Only two historical re-enactor groups can enter. For this parade, those slots are occupied by the Fincastle Resolutions Chapter Sons of the American Revolution and Vikings of the Valley.

Other changes are more directly related to last year’s controversy.

An implied rule that a float must be holiday-themed is explicitly stated, and a more detailed description of the entry must be included. Volunteers will check the entries for compliance in the staging areas before the parade starts, Workman said.

The SCV 28th Infantry Camp 49 float typically consists of a Confederate camp scene with a Christmas tree, to show soldiers celebrating the holiday, according to the group’s commander, Mark Craig.

The horsemen have fallen in with him in the past, and he was aware they were coming, he said last December, but they were not mentioned on his application.

Craig’s SCV float, however, won’t be in the Christmas parade Friday for the first time in 18 years.

He failed to enter the Christmas parade only because DRI didn’t send an application as a reminder as it has done in year’s past.

“We wanted to be in it to honor our ancestors,” he said. “And I didn’t want to get out of it because that’s exactly what Tina [Workman] wants.”

Clark said DRI mailed an application to Craig as usual. “Had he submitted an appropriately holiday-themed entry, similar to the entry submitted to the St. Patrick’s Day parade,” she said in an email, “we feel certain he would have been allowed to participate in the Christmas parade.”

Craig said he believes his group is being targeted by the new rules and DRI because of last year’s parade, even though he has consistently said he had nothing to do with the flag proponents who fell in behind his float. Last week, he again said he had nothing to do with “those idiots.”

Craig and his camp entered the city’s St. Patrick’s Day parade in March under the new application and rules.

Craig missed the parade with the flu, but said DRI staff required changes to the SCV entry.

They were told to leave behind their muskets despite offering to disable the firing mechanism, though they saw people in another entry carrying muskets, and were told they couldn’t tow their trailer, which displays their name and a Confederate flag.

“Mr. Craig’s group was welcomed at the St. Patrick’s Day Parade and they were all allowed to march with the appropriately holiday-themed materials which were detailed on his approved application,” Clark said. “The standards, which are set legally and universally for public safety, are clearly defined on the application.”
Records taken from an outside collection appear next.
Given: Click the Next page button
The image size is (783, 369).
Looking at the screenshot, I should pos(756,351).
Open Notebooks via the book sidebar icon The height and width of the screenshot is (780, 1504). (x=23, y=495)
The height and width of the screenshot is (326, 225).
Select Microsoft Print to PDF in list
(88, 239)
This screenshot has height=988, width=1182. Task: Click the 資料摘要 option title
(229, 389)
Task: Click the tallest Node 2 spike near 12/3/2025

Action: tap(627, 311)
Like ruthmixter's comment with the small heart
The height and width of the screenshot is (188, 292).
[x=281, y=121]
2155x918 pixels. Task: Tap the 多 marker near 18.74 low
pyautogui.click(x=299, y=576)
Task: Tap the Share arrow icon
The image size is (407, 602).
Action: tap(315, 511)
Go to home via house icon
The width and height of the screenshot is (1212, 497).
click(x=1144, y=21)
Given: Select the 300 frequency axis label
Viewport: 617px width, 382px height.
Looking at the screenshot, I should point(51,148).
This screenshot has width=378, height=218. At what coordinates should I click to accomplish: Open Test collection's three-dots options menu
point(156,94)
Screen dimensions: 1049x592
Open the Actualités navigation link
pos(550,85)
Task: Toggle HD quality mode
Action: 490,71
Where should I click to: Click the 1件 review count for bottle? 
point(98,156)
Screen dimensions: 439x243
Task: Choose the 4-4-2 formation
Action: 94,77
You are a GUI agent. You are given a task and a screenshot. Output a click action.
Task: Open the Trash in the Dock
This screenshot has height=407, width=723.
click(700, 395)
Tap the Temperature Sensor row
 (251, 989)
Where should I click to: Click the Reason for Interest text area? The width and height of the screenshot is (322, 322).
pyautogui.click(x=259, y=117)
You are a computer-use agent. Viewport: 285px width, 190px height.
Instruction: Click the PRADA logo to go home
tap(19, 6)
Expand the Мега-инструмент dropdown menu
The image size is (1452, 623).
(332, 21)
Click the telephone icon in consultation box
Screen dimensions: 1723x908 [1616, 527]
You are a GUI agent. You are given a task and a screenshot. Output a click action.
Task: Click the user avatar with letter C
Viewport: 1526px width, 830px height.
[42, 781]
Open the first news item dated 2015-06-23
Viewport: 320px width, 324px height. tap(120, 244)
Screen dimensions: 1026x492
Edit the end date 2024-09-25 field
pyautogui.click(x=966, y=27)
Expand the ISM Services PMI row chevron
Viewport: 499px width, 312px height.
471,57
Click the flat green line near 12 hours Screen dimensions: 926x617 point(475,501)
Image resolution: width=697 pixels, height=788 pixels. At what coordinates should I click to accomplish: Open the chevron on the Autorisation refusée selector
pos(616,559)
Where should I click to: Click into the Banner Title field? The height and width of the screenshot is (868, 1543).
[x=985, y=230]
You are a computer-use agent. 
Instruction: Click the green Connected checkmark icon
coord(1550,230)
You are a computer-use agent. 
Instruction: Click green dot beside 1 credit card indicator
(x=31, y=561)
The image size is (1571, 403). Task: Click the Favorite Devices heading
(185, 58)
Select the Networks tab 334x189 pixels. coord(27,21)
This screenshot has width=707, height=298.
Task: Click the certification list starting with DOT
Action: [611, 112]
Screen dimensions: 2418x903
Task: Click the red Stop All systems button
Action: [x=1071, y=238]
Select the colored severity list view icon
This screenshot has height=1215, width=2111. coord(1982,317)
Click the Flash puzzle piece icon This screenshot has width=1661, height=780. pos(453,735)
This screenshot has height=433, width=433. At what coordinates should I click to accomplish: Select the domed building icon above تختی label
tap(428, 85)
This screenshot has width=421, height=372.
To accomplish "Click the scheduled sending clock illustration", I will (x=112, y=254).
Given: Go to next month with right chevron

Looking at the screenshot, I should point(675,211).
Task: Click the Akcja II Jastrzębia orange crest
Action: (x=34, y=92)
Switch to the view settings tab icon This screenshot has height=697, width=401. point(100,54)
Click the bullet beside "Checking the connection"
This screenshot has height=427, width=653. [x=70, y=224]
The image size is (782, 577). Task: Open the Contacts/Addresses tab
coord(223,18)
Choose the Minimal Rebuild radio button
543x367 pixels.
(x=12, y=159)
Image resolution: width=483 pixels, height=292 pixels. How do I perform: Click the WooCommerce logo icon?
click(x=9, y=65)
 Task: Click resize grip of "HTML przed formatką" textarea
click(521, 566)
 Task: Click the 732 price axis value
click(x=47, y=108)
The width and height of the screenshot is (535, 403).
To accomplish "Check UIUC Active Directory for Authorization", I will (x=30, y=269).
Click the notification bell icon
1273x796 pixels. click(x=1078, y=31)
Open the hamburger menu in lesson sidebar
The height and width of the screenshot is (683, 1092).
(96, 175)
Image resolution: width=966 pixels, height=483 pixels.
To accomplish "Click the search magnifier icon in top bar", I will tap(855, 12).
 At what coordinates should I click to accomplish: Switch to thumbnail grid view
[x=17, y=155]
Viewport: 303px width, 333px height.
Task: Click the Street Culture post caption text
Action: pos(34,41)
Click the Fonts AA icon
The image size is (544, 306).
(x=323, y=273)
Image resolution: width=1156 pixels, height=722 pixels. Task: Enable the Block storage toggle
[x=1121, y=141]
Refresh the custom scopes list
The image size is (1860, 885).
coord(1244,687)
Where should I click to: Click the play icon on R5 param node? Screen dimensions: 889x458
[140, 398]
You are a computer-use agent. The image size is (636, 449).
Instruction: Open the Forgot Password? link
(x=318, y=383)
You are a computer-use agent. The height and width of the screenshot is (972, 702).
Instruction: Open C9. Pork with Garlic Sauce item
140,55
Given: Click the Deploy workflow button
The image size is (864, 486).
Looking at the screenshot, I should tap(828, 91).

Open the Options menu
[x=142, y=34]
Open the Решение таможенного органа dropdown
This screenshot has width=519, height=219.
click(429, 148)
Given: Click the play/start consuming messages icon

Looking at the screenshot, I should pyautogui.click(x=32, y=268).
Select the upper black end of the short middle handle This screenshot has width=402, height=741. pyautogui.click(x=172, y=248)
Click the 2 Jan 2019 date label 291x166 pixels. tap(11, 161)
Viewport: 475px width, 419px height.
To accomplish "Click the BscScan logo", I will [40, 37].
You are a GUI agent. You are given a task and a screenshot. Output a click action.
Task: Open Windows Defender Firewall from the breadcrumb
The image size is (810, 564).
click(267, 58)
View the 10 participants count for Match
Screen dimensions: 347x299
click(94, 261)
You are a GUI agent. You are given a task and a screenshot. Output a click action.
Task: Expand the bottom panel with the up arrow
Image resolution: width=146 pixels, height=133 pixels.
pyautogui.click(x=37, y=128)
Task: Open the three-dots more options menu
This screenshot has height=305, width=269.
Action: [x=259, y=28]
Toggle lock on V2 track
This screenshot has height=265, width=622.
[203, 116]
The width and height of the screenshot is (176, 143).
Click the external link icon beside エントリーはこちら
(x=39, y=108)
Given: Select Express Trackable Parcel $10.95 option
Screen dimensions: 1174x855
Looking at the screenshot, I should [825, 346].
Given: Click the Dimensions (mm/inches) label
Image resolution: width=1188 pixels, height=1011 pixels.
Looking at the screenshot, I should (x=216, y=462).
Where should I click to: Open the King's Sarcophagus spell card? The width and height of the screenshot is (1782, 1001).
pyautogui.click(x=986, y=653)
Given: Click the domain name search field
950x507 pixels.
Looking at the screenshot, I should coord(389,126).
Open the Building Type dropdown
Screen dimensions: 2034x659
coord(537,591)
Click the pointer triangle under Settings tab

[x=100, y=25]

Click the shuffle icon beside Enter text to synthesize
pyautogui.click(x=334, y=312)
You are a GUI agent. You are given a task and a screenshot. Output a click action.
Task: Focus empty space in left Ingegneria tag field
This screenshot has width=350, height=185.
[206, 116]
The application says “no working and/or loaded firearms are allowed; only prop and costume-style weapons/replicas.”

The application was developed with input from the Roanoke city attorney, Clark and Workman said.

Workman said for the St. Patrick’s Day Parade and for the Christmas one, the new rules have been “well-received.”

“We have a great mix and a ton of people we’ve never had before,” she said.